Disabled by default because vSphere tags are user-defined metadata and can expose internal names, ownership, business unit, or environment details. Each list item is one glob pattern matching vSphere tag category names, so names with spaces are supported. Use * only when every tag category is intentional.

Matching categories are exposed as labels named vsphere_tag_<sanitized_category>. When a resource has multiple tags in the same category, values are sorted and joined with the pipe character.

tag_categories:
  - "Environment"
  - "Business Unit"

custom_attributes

Disabled by default because vSphere custom attributes are user-defined metadata and can expose internal names, ownership, business unit, operational data, or secrets stored by administrators. Custom attribute values are sent verbatim as labels. Each list item is one glob pattern matching custom attribute names, so names with spaces are supported.
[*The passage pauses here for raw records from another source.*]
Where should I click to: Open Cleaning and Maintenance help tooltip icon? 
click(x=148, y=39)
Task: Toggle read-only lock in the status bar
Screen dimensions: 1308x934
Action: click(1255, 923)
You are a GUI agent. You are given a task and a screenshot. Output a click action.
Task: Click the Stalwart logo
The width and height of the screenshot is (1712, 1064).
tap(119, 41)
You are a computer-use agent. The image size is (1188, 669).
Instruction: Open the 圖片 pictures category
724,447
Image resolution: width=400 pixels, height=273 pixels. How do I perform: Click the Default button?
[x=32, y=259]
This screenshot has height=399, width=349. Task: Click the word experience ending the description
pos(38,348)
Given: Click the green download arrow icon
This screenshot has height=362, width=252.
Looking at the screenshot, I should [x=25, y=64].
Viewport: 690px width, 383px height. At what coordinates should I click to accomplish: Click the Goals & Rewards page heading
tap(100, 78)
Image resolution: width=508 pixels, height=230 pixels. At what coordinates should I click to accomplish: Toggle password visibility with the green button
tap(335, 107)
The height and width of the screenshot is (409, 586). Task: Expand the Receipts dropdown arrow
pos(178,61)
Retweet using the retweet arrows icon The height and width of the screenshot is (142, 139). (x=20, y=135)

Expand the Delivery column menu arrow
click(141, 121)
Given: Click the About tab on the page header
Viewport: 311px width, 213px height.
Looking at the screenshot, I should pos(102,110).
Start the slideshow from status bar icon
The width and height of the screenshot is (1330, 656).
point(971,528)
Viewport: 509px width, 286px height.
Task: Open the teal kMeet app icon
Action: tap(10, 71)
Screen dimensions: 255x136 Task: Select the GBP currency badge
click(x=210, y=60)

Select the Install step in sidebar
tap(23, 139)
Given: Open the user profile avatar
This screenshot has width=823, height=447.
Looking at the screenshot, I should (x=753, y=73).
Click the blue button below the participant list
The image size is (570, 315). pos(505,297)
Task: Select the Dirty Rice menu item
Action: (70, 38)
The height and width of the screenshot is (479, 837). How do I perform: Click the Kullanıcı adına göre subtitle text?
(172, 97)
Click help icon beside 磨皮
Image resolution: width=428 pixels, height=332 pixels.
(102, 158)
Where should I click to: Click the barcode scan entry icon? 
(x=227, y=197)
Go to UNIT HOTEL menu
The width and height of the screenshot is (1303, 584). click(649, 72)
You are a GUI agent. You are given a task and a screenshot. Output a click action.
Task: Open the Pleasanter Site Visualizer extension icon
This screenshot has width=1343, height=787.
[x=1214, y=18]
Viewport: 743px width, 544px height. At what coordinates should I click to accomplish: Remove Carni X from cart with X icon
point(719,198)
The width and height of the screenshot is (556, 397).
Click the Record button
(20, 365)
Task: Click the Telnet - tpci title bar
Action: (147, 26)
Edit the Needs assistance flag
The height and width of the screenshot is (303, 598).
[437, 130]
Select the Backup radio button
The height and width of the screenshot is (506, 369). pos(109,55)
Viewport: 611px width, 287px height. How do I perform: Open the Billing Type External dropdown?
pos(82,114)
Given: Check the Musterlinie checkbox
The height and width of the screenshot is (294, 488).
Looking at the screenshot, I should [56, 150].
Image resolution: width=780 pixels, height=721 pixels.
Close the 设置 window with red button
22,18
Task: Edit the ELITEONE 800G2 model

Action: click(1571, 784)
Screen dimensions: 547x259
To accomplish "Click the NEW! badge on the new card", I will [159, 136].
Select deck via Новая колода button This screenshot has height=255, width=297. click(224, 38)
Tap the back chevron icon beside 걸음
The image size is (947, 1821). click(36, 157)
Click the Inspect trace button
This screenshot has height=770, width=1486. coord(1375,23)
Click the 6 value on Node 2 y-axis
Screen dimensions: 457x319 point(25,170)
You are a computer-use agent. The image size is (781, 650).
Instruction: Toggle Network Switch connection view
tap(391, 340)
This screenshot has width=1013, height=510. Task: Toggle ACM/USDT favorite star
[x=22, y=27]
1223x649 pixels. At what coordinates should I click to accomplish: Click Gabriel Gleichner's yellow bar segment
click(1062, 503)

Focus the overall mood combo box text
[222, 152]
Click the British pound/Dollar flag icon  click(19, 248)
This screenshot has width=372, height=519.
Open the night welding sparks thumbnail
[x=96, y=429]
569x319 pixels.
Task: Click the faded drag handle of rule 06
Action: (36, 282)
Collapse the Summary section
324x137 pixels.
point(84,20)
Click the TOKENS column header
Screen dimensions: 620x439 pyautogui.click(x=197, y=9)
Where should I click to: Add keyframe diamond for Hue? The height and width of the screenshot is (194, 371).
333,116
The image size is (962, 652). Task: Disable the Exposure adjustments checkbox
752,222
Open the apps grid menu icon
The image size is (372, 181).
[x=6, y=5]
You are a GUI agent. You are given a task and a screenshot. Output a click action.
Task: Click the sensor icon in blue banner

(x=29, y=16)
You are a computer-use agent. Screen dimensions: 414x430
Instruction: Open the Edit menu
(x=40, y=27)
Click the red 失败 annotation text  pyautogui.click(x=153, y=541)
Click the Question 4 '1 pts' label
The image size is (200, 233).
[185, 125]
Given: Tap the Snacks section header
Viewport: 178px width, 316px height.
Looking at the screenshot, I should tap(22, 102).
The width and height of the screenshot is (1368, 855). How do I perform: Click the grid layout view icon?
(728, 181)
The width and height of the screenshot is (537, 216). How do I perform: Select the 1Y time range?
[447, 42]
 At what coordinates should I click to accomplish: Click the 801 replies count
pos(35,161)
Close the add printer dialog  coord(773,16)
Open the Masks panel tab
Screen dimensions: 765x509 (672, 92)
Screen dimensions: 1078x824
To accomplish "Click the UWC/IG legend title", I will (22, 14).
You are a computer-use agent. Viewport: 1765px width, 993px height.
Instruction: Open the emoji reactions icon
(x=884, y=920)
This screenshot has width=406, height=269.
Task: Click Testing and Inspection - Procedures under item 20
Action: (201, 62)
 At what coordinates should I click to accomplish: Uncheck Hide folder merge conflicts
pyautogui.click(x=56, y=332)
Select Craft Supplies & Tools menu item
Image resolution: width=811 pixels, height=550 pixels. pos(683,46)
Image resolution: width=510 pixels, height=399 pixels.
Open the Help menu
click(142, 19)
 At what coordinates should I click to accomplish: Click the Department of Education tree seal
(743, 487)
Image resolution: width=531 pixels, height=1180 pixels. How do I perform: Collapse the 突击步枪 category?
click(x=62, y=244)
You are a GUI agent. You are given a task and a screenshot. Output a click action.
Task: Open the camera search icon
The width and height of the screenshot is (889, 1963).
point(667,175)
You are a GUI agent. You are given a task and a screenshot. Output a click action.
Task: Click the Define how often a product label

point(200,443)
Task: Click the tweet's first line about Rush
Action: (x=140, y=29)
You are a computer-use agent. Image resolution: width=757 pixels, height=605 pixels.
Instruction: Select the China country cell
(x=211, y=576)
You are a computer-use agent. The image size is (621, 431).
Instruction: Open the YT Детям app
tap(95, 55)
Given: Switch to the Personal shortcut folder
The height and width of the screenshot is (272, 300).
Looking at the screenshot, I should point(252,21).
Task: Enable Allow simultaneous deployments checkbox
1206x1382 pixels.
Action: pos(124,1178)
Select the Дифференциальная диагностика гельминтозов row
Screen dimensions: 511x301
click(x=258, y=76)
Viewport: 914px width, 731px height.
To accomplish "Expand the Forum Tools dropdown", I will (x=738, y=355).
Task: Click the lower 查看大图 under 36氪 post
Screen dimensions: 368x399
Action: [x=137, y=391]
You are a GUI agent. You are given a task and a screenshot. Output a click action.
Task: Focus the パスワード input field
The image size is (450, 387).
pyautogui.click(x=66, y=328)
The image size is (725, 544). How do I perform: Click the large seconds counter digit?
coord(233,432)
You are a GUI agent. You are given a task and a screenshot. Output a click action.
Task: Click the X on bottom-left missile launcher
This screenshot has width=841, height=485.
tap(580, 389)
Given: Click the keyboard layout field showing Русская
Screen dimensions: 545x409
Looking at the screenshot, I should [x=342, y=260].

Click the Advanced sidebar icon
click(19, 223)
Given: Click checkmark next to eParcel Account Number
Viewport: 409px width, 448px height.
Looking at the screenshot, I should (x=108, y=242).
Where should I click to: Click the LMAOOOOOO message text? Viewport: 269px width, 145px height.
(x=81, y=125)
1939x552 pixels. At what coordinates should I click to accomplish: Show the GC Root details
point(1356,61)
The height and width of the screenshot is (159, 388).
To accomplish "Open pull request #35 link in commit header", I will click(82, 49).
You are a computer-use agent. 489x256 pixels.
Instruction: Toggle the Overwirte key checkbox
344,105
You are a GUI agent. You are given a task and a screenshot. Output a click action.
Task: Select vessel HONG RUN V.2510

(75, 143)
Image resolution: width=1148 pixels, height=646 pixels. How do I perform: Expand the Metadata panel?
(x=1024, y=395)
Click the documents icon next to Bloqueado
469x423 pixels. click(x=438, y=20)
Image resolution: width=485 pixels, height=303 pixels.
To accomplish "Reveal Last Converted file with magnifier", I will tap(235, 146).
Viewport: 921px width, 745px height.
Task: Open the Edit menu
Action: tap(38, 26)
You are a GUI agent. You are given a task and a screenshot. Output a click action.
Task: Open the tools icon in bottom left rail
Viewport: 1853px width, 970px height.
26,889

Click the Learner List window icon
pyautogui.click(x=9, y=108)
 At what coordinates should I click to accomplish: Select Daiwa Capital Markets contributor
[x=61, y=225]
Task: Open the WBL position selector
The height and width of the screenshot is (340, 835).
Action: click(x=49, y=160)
Use * only when every custom attribute is intentional and none of the matched values contain secrets.

Matching attributes are exposed as labels named vsphere_custom_attribute_<sanitized_name>.

custom_attributes:
  - "Owner"
  - "Cost Center"

collect_datastore_clusters

Disabled by default because it adds a separate vSphere resource class (StoragePod) to the collector output. When enabled, the collector emits aggregate datastore-cluster capacity, utilization, and Storage DRS status.

datastore_cluster_include

Applies only when collect_datastore_clusters is enabled. Values use Netdata simple patterns and match /Datacenter/DatastoreCluster, the datastore-cluster name, or the vSphere managed object ID. Matching datastore clusters are included in metrics, labels, cached discovery state, and topology function output.

datastore_cluster_include:
  - "/*"

collect_vsan

Disabled by default because it uses the vSAN Management API and vSAN Performance Service, and adds extra vCenter queries. When enabled, it emits vSAN cluster capacity, vSAN cluster health, and vSAN cluster, host, and VM performance metrics for discovered vSAN-enabled clusters. Use the vSAN selectors below to choose the concrete vSAN performance entity refs queried. vSAN events are not collected by this option.

vsan_cluster_include

Applies only when collect_vsan is enabled. Values use Netdata simple patterns and match /Datacenter/Cluster, the cluster name, the vSphere managed object ID, or vsan_uuid:<uuid>.

vsan_cluster_include:
  - "/*"
  - "vsan_uuid:52b..."

vsan_host_include

Applies only when collect_vsan is enabled. Values use Netdata simple patterns and match /Datacenter/Cluster/Host, the host name, the vSphere managed object ID, or vsan_node_uuid:<uuid>.

vsan_host_include:
  - "/*"
  - "vsan_node_uuid:52b..."

vsan_vm_include

Applies only when collect_vsan is enabled. Values use Netdata simple patterns and match /Datacenter/Cluster/Host/VM, the VM name, the vSphere managed object ID, or instance_uuid:<uuid>.

vsan_vm_include:
  - "/*"
  - "instance_uuid:52b..."

collect_network_topology

Disabled by default to avoid extra vCenter discovery calls for existing users. When enabled, the collector discovers vSphere Network and Distributed Virtual Port Group objects and includes their cached accessibility/status and host/VM relationships in the vSphere Topology function. It does not create charts or metrics.

host_include

Metrics of hosts matching the selector will be collected.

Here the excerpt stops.